Çalışmanın sınırlamaları, ilaç kullanımı hakkındaki bilgilerin reçeteyle sınırlı olduğu ve vaka hastalar ve kontroller tarafından gerçek ilaç tüketiminin değerlendirilemediğini içermektedir. Sonuçlar, İtalyan tıbbi uygulamalarında kullanılan RAAS blokerlerinin dozlarını yansıtmaktadır, ancak diğer dozları araştırmamıza izin vermedi,çünkü bu bilgiler veritabanına dahil edilmemiştir. İtalya'daki genel nüfus test edilmediğinden, kontrol grubunun Covid-19 olan bazı kişileri içermesi muhtemeldir. Ölçülemeyen çelişkiler bulgularımızdan sorumlu olabilir.

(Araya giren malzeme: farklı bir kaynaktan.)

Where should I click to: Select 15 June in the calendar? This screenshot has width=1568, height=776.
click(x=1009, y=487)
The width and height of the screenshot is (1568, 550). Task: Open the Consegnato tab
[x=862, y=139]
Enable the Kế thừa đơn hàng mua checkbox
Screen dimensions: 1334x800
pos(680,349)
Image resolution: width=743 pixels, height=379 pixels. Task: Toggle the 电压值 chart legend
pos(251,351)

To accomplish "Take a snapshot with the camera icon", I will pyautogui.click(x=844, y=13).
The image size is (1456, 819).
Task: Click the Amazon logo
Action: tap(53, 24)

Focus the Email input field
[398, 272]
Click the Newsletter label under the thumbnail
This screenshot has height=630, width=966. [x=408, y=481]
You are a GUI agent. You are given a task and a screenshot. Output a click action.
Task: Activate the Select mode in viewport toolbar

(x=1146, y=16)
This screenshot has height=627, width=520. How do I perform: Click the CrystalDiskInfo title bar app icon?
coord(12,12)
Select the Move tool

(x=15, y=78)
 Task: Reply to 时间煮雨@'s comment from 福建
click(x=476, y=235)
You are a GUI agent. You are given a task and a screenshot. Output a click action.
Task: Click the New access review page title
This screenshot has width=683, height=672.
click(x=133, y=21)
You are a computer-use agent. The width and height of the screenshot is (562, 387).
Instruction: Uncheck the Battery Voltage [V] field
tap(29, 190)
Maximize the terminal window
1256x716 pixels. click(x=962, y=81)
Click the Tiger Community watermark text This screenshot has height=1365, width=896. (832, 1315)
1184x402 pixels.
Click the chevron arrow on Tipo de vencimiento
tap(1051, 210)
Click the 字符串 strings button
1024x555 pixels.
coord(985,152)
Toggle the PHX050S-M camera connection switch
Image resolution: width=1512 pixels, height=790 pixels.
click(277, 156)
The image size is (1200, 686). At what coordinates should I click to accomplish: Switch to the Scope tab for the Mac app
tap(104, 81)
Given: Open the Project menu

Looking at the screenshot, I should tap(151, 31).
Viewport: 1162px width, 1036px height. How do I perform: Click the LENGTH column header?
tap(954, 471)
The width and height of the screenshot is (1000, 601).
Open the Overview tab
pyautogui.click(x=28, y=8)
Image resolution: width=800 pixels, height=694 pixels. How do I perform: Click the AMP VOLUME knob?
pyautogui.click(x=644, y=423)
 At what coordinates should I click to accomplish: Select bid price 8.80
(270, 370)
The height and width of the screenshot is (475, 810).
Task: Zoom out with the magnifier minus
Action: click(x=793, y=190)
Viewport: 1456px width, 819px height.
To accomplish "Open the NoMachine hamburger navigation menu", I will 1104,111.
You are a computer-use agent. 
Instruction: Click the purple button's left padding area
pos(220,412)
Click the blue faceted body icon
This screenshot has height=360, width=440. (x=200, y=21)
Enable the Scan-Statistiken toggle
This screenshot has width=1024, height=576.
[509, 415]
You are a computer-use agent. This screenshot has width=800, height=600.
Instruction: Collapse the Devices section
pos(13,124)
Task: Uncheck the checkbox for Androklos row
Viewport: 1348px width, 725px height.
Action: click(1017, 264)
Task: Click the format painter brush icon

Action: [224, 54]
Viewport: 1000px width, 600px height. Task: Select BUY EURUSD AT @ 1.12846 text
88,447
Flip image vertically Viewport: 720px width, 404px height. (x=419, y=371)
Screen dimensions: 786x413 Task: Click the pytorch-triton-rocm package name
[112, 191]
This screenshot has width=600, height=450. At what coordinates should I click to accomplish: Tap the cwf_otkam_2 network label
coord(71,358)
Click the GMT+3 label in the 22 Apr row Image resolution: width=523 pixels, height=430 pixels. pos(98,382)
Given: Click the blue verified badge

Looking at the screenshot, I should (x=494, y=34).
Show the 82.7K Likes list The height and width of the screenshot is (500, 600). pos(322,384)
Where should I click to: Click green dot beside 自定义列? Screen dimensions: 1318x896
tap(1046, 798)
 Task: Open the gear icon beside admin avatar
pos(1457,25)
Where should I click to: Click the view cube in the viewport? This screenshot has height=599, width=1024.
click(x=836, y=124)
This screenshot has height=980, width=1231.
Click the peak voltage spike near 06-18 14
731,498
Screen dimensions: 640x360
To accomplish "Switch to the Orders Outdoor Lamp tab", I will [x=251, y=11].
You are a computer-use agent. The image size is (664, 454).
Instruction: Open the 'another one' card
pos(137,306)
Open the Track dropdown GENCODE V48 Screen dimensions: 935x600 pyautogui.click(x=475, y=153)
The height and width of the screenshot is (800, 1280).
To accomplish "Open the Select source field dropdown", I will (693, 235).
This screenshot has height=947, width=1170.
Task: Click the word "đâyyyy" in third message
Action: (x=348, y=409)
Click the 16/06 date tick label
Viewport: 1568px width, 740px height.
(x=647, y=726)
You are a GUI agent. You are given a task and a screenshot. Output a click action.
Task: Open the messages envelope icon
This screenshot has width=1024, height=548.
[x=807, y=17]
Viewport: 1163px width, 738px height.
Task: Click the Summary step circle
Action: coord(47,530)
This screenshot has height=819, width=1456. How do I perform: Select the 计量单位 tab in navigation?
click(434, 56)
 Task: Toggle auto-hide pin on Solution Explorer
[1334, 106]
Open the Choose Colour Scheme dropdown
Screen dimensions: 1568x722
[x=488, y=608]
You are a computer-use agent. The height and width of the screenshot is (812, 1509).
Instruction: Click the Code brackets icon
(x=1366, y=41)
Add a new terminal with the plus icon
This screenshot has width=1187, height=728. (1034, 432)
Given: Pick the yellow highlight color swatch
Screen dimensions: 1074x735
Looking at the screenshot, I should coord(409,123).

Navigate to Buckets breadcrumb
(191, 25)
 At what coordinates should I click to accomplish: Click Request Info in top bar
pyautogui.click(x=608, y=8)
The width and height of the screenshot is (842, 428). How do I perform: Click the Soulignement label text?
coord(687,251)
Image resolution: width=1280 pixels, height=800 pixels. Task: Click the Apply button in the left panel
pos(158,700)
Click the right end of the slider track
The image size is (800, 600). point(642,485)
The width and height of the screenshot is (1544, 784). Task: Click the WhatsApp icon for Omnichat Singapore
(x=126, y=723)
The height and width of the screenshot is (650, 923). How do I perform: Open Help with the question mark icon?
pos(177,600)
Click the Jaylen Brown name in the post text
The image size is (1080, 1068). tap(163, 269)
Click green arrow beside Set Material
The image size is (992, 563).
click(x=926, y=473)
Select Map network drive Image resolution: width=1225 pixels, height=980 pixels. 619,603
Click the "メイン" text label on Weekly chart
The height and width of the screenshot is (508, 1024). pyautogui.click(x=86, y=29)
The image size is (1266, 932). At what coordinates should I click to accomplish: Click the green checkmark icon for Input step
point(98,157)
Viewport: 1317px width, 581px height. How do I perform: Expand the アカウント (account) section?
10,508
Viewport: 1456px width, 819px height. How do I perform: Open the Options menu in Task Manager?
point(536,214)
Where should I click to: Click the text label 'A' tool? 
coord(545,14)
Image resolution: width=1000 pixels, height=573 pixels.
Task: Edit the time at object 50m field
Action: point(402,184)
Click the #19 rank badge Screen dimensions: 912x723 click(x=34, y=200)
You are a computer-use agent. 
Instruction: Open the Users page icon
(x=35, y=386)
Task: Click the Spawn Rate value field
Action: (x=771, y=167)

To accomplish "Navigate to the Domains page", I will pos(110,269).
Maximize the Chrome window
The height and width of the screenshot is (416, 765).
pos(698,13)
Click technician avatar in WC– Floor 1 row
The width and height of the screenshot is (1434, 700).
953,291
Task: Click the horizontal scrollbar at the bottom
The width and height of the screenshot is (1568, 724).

Bununla birlikte, ARB veya ACE inhibitörleri alan hastaların, diğer antihipertansif ilaçları alanlardan daha iyi bir klinik profile sahip olduğuna dair bir kanıt yoktu. Son olarak, sonuçlar büyük ölçüde beyaz bir popülasyon için geçerlidir ve diğer ırklar için genelleştirilemez. RAAS blokerlerinin Covid-19'un ciddi klinik belirtileri riskini arttırdığı hipotezi göz önüne alındığında, RAAS blokerlerinin daha iyi klinik profilleri olan ve ciddi Covid-19 gelişme olasılığının daha düşük olduğu hastalara tercihli olarak dağıtılmış olabilir.
Son olarak, veriler büyük ölçüde beyaz bir popülasyon için geçerlidir ve diğer ırklar için genelleştirilemez. ARB veya ACE inhibitörleri alan hastaların, diğer antihipertansif ilaçları alanlardan daha iyi bir klinik profile sahip olduğuna dair bir kanıt yoktu. Son olarak, veriler büyük ölçüde beyaz bir popülasyon için geçerlidir ve diğer ırklar için genelleştirilemez olduğu ifade edilmiştir.
İtalyada yapılan bu çalışma, ACE inhibitörleri veya ARB'lerin kullanımının bağımsız olarak Covid-19 riski ile ilişkili olduğuna dair kanıt sağlamadığını göstermektedir.
Ancak benim yorumuma göre daha geniş kapsamalı ve kontrollü çalışmalara ihtiyaç olduğu çok açık olarak gözükmektedir. Sınırlı çalışmalar geniş khortlara ile geneişletilmelidir. COVID-19 ve bu ilaç etkileşimleri arasında bağlatının gelecek yıllarda daha detaylı olarak veri elde edileceğini tahmin ediyorum.
Hepimize CIVID-19'suz gelecek bir yaşam temmeni ediyorum.
Maske, Sosyal mesafe ve el hijyenine daha 3 yıl dikkat etmemiz gerekecek.